OBJECTIVE: To determine the feasibility and safety of skeletal myoblast transplantation in patients with chronic myocardial infarction undergoing coronary artery bypass grafting.
METHODS: Twelve patients with a previous myocardial infarction and ischemic coronary artery disease underwent treatment with coronary artery bypass grafting surgery and intramyocardial injection of autologous skeletal myoblasts cultured with autologous serum. Global and regional cardiac function was assessed by echocardiogram. Fluorine 18 fluorodeoxyglucose and nitrogen 13ammonia positron emission tomography studies were used to determine cardiac viability and perfusion. A group of historical control patients (n = 14) treated with coronary artery bypass grafting surgery without myoblast transplantation was analyzed.

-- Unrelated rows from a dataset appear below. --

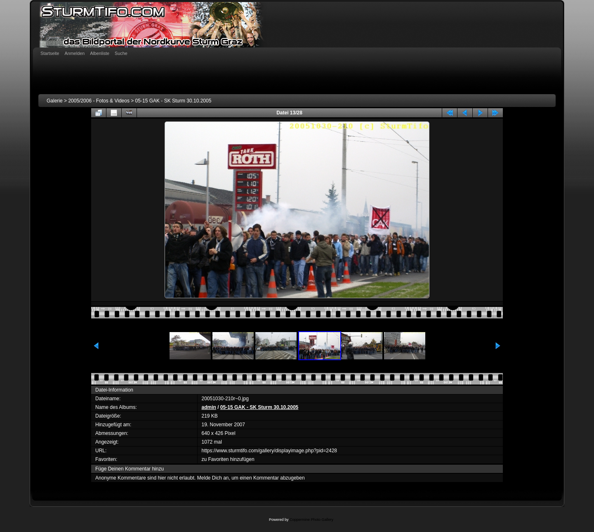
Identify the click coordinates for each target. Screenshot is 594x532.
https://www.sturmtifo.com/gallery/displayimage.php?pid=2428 (269, 451)
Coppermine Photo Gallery (311, 520)
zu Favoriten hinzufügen (228, 459)
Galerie (55, 101)
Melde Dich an (213, 478)
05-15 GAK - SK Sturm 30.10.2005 (173, 101)
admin (209, 407)
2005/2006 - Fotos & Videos (99, 101)
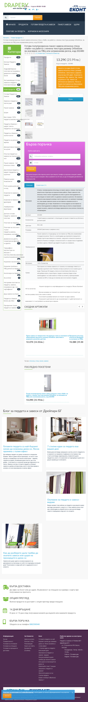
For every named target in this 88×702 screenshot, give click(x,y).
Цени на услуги (29, 639)
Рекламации (28, 644)
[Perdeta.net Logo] (16, 6)
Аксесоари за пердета (12, 273)
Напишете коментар (52, 53)
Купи (71, 99)
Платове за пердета (15, 31)
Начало (11, 25)
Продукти (23, 25)
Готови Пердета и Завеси (43, 25)
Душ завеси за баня (11, 294)
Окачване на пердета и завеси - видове (63, 500)
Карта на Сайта (29, 646)
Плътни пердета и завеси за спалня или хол (12, 156)
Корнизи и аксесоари (38, 31)
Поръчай (31, 169)
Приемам (7, 695)
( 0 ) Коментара (40, 53)
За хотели (7, 278)
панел (41, 361)
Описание (29, 185)
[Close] (72, 692)
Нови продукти (9, 89)
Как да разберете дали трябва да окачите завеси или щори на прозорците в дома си (20, 555)
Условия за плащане (10, 646)
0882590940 (34, 624)
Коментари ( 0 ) (41, 185)
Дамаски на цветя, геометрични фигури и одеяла (11, 241)
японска (32, 361)
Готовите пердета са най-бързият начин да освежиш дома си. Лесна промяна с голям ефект (21, 449)
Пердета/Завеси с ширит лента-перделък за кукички (12, 126)
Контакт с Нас (29, 641)
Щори (76, 25)
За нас (5, 639)
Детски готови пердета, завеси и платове (10, 216)
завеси (46, 361)
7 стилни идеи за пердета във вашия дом (62, 447)
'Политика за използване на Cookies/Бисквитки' (18, 692)
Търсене (37, 17)
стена (37, 361)
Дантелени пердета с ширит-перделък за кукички (11, 172)
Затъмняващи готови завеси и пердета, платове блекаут (12, 82)
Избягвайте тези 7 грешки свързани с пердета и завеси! (47, 669)
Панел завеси (64, 25)
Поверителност (8, 641)
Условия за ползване (10, 644)
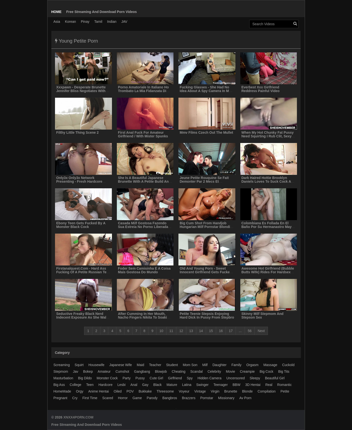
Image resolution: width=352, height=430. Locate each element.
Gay (145, 385)
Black (157, 385)
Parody (152, 398)
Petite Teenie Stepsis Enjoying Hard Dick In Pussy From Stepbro (207, 315)
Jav (75, 371)
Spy (190, 378)
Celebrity (214, 371)
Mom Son (190, 365)
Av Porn (245, 398)
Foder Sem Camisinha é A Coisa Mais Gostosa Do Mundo (144, 270)
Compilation (267, 391)
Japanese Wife (120, 365)
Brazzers (188, 398)
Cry (74, 398)
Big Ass (59, 385)
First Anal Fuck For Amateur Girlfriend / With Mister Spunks (143, 134)
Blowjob (161, 371)
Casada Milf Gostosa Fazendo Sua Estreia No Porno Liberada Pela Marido (143, 227)
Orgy (79, 391)
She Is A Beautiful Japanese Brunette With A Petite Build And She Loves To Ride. (144, 181)
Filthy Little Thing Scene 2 (77, 132)
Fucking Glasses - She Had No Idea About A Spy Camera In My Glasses (205, 91)
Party (127, 378)
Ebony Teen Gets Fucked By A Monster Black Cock (80, 225)
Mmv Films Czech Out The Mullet (206, 132)
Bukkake (145, 391)
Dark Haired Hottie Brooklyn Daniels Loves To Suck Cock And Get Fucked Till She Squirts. (268, 181)
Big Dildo (85, 378)
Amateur (104, 371)
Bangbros (169, 398)
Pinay (85, 22)
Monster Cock (107, 378)
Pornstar (206, 398)
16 (221, 331)
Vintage (200, 391)
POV (130, 391)
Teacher (155, 365)
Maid (140, 365)
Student (172, 365)
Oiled (118, 391)
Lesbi (121, 385)
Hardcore (106, 385)
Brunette (230, 391)
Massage (270, 365)
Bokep (88, 371)
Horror (123, 398)
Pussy (140, 378)
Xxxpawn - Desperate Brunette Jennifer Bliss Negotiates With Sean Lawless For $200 (81, 91)
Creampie (247, 371)
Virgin (215, 391)
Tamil (98, 22)
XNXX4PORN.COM (78, 417)
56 (250, 331)
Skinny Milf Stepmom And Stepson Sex (263, 315)
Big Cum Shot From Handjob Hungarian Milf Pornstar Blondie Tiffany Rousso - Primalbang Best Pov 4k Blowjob (206, 228)
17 (231, 331)
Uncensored (235, 378)
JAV (124, 22)
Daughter (219, 365)
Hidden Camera (209, 378)
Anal (134, 385)
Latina (186, 385)
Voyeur (184, 391)
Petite (284, 391)
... (240, 331)
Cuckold (288, 365)
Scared (107, 398)
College (75, 385)
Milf (205, 365)
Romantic (284, 385)
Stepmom (61, 371)
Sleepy (255, 378)
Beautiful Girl (275, 378)
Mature (171, 385)
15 (211, 331)
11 (171, 331)
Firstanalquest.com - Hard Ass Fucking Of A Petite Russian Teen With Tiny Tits (83, 272)
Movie (230, 371)
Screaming (62, 365)
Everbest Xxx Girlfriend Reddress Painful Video (261, 89)
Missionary (226, 398)
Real (268, 385)
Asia (57, 22)
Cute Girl (156, 378)
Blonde (247, 391)
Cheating (179, 371)
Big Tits (283, 371)
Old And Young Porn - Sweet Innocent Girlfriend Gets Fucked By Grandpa (206, 272)
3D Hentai (252, 385)
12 (181, 331)
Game (137, 398)
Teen (89, 385)
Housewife (96, 365)
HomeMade (62, 391)
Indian (111, 22)
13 (191, 331)
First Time (89, 398)
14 (201, 331)
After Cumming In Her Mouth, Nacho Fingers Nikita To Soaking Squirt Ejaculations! (144, 317)
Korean (70, 22)
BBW (236, 385)
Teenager (220, 385)
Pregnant (60, 398)
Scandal (196, 371)
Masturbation (63, 378)
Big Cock (266, 371)
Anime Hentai (98, 391)
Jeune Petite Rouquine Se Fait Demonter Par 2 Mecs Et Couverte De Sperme (204, 181)
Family (236, 365)
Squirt (79, 365)
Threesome (165, 391)
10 (161, 331)
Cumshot (122, 371)
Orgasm (252, 365)
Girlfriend (175, 378)
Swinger (202, 385)
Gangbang (142, 371)
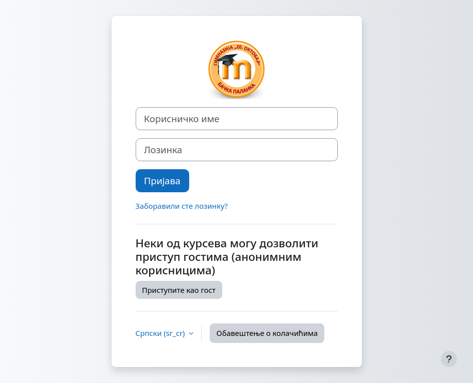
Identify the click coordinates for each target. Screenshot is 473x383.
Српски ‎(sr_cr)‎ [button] (161, 333)
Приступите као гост (179, 290)
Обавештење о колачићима (267, 333)
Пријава (162, 180)
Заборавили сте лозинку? (182, 206)
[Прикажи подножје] (449, 359)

RESULTS: The left ventricular ejection fraction improved from 35.5% ± 2.3% (mean ± SEM) before surgery to 55.1% ± 8.2% at 12 months (P < .01) in the myoblast group and from 33.6% ± 9.3% to 38.6% ± 11% in the control group. Regional contractility also improved in the myoblast group, particularly in cardiac segments treated with skeletal myoblasts (wall motion score index: 3.02 ± 0.17 at baseline vs 1.36 ± 0.14 at 12 months; P < .0001). Quantitative fluorine 18fluorodeoxyglucose and nitrogen 13ammonia positron emission tomography showed an increase in viability and perfusion 12 months after surgery both globally and in segments treated with myoblasts (P = .012 and P = .004). Skeletal myoblast implantation was not associated with adverse events or an increased incidence of cardiac arrhythmias.
CONCLUSIONS: In patients with previous myocardial infarction, treatment with skeletal myoblasts in conjunction with coronary artery bypass is safe and feasible and is associated with an increased global and regional left ventricular function, improvement in viability, and perfusion of cardiac tissue and no significant incidence of arrhythmias.